Alternate way to build your own football.db sqlite database
28 Jun 2014Documentation has been moved to https://github.com/jokecamp/sportdb-build-scripts
I've preserved the original text below.
Below I will describe a set or procedures to generate your own database from scratch. I do not believe this is better than the openfootball/build script but I believe it will help clarify any confusion for people that are unfamiliar with ruby and rake.
Requirements:
- git
- Ruby and RubyGems
- SQLite3
1) Create a new folder
The new folder will hold the numerous open football repositories. For this example we will use "openfootball." Other instructions use a slightly different folder format. We will execute all commands below inside this directory.
mkdir openfootball
cd openfootball
2) Install sportdb tool
We need to install the sportdb command line tool. We can easily do this with the Ruby package manager RubyGems. We need to install the gem sportdb. You can view source code on github.com/sportdb/sport.db.ruby Run the following:
gem install sportdb
Expected Ouput:
Successfully installed sportdb-1.9.2
Parsing documentation for sportdb-1.9.2
Done installing documentation for sportdb after 1 seconds
1 gem installed
If you already have sportdb installed you may want to ensure you have the latest with gem update sportdb
Whenever the parser is changed (last change was for the addition of goals to the data template) you will need to update sportdb.
3) Working with the sportdb command line tool
Now run the following to see your options:
sportdb --help
Run:
sportdb create
You will now see a new sqlite database file in your new directory called sport.db
. sport.db is default filename. I will show how to specify a different name elsewhere. You can connect to the database with sqlite3.exe and browse the schema and tables.

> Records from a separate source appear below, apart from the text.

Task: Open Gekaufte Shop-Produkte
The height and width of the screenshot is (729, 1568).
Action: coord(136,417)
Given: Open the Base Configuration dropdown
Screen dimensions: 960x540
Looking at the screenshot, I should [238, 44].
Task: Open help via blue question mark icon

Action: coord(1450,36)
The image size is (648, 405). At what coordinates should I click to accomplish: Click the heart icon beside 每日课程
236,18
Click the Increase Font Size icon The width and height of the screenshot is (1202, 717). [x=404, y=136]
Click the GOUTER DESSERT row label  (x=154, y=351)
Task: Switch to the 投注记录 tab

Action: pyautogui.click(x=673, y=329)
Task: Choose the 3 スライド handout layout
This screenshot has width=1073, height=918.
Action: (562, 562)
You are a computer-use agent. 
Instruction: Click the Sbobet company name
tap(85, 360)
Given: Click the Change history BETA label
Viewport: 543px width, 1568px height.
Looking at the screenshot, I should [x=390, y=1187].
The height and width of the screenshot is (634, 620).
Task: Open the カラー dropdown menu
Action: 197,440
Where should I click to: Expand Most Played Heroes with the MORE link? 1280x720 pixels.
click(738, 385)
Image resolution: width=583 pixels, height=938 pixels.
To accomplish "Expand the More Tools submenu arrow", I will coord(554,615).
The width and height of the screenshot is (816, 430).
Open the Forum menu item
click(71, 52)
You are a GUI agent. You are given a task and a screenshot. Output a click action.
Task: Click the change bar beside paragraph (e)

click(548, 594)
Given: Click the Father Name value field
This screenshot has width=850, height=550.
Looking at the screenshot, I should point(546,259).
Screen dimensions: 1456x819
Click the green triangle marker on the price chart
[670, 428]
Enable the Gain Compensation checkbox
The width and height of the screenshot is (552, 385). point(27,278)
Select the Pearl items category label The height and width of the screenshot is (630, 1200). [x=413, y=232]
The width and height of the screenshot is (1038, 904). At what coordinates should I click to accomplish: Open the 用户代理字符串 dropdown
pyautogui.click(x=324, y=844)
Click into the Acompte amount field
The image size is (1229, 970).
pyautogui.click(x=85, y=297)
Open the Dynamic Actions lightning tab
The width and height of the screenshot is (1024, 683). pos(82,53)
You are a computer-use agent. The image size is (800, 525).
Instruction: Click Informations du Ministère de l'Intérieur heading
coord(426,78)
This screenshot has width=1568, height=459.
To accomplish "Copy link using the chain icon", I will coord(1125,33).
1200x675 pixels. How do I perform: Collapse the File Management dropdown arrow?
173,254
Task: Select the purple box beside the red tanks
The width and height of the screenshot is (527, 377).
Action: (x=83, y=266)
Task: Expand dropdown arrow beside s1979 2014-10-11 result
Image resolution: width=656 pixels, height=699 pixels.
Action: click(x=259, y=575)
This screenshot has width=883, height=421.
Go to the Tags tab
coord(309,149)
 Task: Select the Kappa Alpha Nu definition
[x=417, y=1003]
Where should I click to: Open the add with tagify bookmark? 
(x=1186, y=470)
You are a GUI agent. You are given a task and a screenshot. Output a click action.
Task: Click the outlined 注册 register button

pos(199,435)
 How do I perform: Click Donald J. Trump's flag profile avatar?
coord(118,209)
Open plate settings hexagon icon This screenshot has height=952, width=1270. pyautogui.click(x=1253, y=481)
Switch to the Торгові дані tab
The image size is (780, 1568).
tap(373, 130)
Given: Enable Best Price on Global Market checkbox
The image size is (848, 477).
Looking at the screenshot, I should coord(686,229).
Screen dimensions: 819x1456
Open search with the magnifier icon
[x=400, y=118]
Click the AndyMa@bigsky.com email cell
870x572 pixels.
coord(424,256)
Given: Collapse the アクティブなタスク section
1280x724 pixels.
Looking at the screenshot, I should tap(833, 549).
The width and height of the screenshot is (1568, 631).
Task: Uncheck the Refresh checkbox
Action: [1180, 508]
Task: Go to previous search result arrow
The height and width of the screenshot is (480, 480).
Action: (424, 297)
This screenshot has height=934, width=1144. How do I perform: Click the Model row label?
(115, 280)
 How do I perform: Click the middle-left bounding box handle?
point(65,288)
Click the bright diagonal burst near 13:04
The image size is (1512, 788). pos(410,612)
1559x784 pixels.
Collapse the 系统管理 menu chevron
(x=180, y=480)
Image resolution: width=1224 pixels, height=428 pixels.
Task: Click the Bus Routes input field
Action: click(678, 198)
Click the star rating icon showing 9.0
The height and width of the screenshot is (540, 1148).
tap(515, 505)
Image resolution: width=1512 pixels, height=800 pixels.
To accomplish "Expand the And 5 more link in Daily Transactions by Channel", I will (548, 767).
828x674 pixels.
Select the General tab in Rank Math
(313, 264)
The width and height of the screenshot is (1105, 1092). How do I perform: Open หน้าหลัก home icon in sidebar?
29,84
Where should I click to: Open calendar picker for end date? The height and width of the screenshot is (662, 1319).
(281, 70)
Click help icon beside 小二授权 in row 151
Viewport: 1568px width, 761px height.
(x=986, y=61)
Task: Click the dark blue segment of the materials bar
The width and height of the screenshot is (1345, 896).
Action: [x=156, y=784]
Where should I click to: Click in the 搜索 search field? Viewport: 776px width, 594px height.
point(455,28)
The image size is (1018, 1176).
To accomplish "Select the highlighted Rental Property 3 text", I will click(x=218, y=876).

From our openfootball dir run:
sqlite3 sport.db
// then in the sqlite prompt run:
sqlite> .tables
// the output will look something like this:
lltime_standing_entries games props
alltime_standings goals races
assocs grounds records
assocs_assocs group_standing_entries regions
badges group_standings rosters
cities groups rounds
continents groups_teams runs
countries langs seasons
event_standing_entries leagues taggings
event_standings logs tags
events names teams
events_grounds persons tracks
events_teams places usages
However, the tables are still empty. We can get a quick snapshot of the database by running sportdb stats
too see a quick summary of table counts.
sportdb stat
// example output
0 leagues / 56 seasons
0 events (league+season recs) / 0 rounds / 0 groups
0 teams
0 games
0 badges
0 tracks / 0 races (track+event recs) / 0 runs
0 records (race|run+person recs)
0 rosters (person+team+event recs)
0 goals (person+game recs)
0 assocs|orgs
0 grounds|stadiums
Stats:
0 continents
0 countries (0 supras, 0 deps)
0 regions
0 metros
0 cities (0 metros)
0 districts
0 places
0 names
0 langs
0 usages
4) Downloading the raw data from github
At this point we only have the ruby parser. We need to download the raw data stored in various github repos. It important where you put the repos and how you refrence them in the scripts. In this example I will be putting everything in the openfootball
folder. However, if you are using the official rake file to build you will need to have the expected folder structure as described in this thread.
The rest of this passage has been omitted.